** Opening INPUT DATA block **

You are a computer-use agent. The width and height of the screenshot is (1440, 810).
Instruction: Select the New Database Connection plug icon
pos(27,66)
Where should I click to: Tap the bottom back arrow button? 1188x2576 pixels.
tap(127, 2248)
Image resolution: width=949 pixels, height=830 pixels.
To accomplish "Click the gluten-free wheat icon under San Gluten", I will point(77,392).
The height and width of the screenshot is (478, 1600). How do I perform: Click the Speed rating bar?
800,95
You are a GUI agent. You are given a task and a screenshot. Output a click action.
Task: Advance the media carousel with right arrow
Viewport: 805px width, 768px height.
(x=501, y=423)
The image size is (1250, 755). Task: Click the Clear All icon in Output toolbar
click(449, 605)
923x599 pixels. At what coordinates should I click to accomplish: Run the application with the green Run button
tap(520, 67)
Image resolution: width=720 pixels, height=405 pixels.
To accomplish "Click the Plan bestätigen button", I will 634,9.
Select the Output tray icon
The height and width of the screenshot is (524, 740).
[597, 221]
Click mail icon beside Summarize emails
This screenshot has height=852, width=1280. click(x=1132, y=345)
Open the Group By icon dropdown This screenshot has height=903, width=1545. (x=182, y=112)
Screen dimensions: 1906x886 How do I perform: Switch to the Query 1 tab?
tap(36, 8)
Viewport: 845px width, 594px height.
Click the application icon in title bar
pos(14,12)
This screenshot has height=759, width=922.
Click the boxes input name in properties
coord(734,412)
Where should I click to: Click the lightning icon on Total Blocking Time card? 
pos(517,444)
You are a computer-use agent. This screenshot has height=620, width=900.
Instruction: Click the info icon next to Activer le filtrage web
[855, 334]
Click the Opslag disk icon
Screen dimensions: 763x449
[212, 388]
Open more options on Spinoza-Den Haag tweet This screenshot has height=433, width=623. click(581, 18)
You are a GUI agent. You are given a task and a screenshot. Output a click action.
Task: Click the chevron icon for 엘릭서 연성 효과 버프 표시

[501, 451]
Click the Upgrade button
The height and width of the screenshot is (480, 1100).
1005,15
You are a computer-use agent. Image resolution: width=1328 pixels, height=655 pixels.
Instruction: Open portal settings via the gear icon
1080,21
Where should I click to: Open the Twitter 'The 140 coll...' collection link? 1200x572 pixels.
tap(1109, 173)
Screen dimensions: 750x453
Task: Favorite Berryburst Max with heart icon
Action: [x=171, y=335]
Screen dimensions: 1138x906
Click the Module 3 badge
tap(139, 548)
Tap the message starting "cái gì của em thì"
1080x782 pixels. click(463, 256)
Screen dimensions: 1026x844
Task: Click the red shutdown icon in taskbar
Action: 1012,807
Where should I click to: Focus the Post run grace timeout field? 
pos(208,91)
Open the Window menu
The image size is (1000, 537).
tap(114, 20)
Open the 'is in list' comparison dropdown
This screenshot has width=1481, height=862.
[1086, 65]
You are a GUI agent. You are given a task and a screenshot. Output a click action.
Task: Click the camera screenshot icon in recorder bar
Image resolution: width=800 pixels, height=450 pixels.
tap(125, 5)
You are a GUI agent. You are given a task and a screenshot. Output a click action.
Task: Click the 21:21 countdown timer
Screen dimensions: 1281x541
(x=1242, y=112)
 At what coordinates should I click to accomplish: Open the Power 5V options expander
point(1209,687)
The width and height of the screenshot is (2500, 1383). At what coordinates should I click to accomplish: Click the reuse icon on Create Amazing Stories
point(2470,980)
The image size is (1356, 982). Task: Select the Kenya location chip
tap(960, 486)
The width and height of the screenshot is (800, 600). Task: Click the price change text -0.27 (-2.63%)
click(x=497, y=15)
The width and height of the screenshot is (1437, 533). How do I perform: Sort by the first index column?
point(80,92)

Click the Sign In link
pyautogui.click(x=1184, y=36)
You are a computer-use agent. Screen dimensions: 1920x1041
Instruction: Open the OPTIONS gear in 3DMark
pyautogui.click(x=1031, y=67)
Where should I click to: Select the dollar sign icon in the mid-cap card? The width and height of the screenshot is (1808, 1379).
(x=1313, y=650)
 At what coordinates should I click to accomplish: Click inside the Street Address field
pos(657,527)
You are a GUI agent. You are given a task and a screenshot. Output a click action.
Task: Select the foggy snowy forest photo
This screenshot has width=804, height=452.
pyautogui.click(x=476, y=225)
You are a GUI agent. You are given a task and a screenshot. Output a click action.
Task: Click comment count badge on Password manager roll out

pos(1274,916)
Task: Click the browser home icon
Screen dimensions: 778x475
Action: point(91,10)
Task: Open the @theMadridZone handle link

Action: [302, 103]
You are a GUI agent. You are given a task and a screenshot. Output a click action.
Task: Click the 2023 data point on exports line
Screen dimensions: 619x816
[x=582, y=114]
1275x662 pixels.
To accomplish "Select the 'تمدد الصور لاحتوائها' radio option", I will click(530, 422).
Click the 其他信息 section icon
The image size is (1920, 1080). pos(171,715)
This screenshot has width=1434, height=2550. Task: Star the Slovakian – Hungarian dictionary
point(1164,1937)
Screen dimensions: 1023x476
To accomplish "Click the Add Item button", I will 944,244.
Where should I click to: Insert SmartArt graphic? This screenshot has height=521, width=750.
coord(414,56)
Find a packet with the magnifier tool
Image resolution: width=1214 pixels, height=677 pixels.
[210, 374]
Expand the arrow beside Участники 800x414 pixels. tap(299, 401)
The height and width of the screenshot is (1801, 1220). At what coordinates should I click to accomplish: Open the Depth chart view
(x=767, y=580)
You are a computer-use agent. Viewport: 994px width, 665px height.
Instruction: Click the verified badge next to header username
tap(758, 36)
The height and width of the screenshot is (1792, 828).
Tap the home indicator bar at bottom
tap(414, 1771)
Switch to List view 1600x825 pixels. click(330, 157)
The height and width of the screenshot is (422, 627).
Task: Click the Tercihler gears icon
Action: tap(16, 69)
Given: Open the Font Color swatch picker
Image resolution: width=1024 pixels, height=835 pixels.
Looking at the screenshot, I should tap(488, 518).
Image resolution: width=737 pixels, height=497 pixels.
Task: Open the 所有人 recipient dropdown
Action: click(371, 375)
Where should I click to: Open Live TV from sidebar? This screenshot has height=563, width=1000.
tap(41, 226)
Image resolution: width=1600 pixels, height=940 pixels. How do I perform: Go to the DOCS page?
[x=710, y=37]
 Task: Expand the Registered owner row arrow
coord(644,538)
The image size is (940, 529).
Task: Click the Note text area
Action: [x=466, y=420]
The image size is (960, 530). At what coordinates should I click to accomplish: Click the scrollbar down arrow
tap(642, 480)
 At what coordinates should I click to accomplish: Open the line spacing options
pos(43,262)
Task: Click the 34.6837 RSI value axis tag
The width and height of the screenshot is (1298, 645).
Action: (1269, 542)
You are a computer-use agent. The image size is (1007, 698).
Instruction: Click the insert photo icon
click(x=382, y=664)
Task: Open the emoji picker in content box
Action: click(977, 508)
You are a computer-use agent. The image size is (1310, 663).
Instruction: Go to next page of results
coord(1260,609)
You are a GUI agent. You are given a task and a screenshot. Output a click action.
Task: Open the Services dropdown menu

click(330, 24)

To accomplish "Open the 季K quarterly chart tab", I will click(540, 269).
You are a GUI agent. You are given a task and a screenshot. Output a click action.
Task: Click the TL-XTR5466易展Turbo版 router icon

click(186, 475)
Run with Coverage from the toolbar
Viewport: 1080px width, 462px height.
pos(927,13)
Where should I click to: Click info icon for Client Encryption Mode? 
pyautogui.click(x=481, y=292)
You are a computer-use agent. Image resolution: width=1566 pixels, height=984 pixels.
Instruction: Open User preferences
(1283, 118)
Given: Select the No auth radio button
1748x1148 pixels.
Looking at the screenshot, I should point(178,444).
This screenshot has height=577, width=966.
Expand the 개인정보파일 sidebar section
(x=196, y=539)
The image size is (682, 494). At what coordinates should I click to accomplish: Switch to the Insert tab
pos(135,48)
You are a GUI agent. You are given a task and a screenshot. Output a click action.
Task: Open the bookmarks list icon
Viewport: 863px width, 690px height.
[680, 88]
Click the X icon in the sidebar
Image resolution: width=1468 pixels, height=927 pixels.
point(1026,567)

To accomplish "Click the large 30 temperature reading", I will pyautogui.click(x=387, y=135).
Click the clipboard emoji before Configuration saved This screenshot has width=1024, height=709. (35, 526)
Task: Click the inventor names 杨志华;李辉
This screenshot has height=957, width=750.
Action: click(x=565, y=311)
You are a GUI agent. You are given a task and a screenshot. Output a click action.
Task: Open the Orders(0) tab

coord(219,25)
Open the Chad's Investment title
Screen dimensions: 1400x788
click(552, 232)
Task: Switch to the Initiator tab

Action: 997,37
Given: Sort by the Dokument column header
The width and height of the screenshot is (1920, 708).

** Closing INPUT DATA block **

:: THE TASK ::
Extract exactly the leading lines of the data, stopping at and including the line with "Task: Advance the".

:: OUTPUT OF THE EXERCISE ::
You are a computer-use agent. The width and height of the screenshot is (1440, 810).
Instruction: Select the New Database Connection plug icon
pos(27,66)
Where should I click to: Tap the bottom back arrow button? 1188x2576 pixels.
tap(127, 2248)
Image resolution: width=949 pixels, height=830 pixels.
To accomplish "Click the gluten-free wheat icon under San Gluten", I will point(77,392).
The height and width of the screenshot is (478, 1600). How do I perform: Click the Speed rating bar?
800,95
You are a GUI agent. You are given a task and a screenshot. Output a click action.
Task: Advance the media carousel with right arrow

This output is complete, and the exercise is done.